◆ **BRIEF**:
The word "dialog" occurs in some of the lines below; copy each of those lines.

◆ **AVAILABLE DATA**:
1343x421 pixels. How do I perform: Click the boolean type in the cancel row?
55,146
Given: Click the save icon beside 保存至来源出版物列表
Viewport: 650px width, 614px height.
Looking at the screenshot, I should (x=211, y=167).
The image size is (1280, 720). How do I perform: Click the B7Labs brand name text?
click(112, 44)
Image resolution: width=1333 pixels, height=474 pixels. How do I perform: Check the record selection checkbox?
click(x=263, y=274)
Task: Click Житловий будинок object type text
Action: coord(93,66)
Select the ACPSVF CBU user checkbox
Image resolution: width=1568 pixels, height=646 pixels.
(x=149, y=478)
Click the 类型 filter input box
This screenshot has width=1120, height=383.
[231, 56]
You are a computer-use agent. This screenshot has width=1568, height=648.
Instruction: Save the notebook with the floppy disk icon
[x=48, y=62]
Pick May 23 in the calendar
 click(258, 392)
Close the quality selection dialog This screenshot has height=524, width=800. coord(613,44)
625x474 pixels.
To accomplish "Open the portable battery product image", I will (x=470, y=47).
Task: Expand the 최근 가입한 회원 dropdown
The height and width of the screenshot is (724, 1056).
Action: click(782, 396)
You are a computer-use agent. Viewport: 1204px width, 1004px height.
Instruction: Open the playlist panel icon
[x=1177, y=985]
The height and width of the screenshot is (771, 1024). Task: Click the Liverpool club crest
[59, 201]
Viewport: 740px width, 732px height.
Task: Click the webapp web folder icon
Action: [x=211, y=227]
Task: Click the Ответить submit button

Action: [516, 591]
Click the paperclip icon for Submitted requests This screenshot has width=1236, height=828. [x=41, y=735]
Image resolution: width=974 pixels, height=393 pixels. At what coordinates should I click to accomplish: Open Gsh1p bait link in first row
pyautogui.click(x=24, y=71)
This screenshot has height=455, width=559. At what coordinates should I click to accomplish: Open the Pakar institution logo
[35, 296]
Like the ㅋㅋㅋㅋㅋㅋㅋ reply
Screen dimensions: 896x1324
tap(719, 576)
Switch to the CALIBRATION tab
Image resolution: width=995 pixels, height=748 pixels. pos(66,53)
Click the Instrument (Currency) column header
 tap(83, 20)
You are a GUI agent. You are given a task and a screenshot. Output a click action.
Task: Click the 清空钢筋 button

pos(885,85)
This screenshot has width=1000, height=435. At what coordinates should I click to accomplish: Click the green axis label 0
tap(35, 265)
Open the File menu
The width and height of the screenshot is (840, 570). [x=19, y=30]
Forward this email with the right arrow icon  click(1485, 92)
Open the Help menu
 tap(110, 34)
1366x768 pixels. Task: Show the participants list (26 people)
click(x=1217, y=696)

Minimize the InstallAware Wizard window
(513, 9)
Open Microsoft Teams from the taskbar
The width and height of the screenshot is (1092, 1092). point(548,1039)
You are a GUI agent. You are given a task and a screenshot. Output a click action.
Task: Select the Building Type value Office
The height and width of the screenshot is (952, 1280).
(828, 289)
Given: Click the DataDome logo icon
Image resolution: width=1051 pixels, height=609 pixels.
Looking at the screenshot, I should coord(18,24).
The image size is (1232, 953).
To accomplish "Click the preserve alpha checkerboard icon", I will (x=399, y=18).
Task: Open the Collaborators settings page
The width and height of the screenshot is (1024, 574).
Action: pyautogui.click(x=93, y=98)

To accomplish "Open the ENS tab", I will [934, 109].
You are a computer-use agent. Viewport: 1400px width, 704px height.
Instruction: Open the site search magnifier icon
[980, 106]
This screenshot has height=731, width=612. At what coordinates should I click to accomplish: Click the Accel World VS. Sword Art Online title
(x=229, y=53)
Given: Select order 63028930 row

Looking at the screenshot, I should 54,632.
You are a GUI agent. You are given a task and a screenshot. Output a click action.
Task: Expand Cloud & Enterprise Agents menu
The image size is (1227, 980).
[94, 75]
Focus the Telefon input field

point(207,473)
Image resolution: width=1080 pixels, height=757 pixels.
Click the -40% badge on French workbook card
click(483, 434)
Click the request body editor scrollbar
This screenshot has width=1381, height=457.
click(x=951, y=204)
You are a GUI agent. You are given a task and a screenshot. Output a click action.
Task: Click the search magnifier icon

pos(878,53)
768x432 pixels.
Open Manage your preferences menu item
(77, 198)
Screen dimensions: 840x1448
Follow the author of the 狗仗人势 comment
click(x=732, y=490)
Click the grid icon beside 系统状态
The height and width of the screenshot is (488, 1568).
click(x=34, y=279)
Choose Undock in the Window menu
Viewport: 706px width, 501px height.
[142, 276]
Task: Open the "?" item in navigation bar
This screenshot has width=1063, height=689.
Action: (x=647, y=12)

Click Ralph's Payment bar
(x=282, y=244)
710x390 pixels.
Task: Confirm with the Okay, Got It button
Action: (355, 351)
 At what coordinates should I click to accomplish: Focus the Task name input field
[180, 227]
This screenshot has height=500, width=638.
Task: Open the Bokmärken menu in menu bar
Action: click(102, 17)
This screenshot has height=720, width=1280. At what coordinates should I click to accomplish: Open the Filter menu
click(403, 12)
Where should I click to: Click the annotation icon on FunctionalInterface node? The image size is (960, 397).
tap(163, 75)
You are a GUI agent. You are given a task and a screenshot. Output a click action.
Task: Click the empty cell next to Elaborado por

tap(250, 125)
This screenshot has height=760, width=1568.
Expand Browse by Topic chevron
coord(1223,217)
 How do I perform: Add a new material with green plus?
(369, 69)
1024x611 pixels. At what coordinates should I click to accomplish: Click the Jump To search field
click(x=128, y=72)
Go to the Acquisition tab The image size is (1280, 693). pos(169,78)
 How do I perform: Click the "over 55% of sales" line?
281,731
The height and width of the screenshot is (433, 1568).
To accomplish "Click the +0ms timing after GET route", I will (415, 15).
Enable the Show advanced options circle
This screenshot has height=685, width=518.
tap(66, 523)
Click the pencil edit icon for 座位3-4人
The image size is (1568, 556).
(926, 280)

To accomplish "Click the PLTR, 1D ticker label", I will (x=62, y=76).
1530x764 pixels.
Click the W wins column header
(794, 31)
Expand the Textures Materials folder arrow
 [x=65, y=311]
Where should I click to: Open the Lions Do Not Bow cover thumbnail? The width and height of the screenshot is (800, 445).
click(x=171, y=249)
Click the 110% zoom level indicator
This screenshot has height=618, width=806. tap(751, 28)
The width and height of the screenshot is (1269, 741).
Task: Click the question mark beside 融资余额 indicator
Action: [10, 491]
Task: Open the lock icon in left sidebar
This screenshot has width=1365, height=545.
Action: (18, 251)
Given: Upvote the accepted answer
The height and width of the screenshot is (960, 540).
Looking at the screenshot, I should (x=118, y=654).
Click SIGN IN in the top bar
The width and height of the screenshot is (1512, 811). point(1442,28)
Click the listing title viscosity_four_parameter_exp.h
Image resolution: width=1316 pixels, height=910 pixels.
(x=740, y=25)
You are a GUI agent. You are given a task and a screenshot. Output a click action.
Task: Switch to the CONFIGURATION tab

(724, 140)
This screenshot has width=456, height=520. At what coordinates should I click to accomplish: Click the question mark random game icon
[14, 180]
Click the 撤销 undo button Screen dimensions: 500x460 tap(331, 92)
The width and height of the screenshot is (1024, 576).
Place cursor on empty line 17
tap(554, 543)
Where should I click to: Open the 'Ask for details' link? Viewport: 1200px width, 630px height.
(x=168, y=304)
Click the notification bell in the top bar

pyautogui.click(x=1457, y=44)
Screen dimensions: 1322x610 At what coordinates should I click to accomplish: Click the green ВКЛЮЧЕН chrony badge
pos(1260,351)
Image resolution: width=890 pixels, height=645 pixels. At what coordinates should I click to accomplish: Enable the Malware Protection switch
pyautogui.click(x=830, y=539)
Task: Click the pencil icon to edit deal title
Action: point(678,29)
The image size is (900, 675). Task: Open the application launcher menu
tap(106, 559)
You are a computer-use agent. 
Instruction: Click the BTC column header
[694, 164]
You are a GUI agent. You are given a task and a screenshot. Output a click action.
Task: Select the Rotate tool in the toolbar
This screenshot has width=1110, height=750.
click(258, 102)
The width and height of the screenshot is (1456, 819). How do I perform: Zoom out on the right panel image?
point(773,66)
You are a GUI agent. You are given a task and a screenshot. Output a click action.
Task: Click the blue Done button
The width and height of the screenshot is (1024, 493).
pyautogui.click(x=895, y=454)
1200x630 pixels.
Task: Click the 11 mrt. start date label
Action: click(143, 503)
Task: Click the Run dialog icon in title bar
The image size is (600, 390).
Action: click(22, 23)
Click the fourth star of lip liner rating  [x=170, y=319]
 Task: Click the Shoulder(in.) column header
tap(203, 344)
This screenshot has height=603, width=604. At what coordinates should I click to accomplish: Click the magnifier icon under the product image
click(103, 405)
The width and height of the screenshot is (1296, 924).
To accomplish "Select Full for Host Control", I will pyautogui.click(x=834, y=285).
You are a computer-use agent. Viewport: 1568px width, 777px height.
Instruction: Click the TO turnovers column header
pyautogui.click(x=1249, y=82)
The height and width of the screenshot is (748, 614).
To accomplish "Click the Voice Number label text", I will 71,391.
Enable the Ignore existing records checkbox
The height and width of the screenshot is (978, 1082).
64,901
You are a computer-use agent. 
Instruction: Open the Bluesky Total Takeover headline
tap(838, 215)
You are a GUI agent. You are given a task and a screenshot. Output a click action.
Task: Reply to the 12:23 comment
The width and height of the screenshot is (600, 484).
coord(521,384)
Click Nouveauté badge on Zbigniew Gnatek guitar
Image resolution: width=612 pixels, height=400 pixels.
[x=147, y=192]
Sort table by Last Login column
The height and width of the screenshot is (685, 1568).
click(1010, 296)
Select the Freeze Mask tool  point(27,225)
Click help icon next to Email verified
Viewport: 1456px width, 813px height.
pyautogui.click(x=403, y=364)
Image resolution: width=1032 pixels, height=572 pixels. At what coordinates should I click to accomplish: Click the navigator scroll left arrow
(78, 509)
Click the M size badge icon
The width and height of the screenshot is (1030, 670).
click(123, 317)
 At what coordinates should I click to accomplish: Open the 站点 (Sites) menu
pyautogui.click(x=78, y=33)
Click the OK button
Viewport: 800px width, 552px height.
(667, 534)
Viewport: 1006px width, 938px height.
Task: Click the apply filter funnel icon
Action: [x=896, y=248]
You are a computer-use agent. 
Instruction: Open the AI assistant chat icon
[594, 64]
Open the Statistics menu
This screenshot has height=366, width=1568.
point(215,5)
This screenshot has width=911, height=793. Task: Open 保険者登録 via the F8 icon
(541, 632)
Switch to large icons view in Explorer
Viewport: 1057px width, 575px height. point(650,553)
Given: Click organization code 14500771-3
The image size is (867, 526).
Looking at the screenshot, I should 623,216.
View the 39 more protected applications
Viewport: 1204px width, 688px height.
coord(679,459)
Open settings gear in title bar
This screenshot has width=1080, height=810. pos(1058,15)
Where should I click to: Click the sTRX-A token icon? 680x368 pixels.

◆ **SOLUTION**:
Close the quality selection dialog This screenshot has height=524, width=800. coord(613,44)
Task: Click the Run dialog icon in title bar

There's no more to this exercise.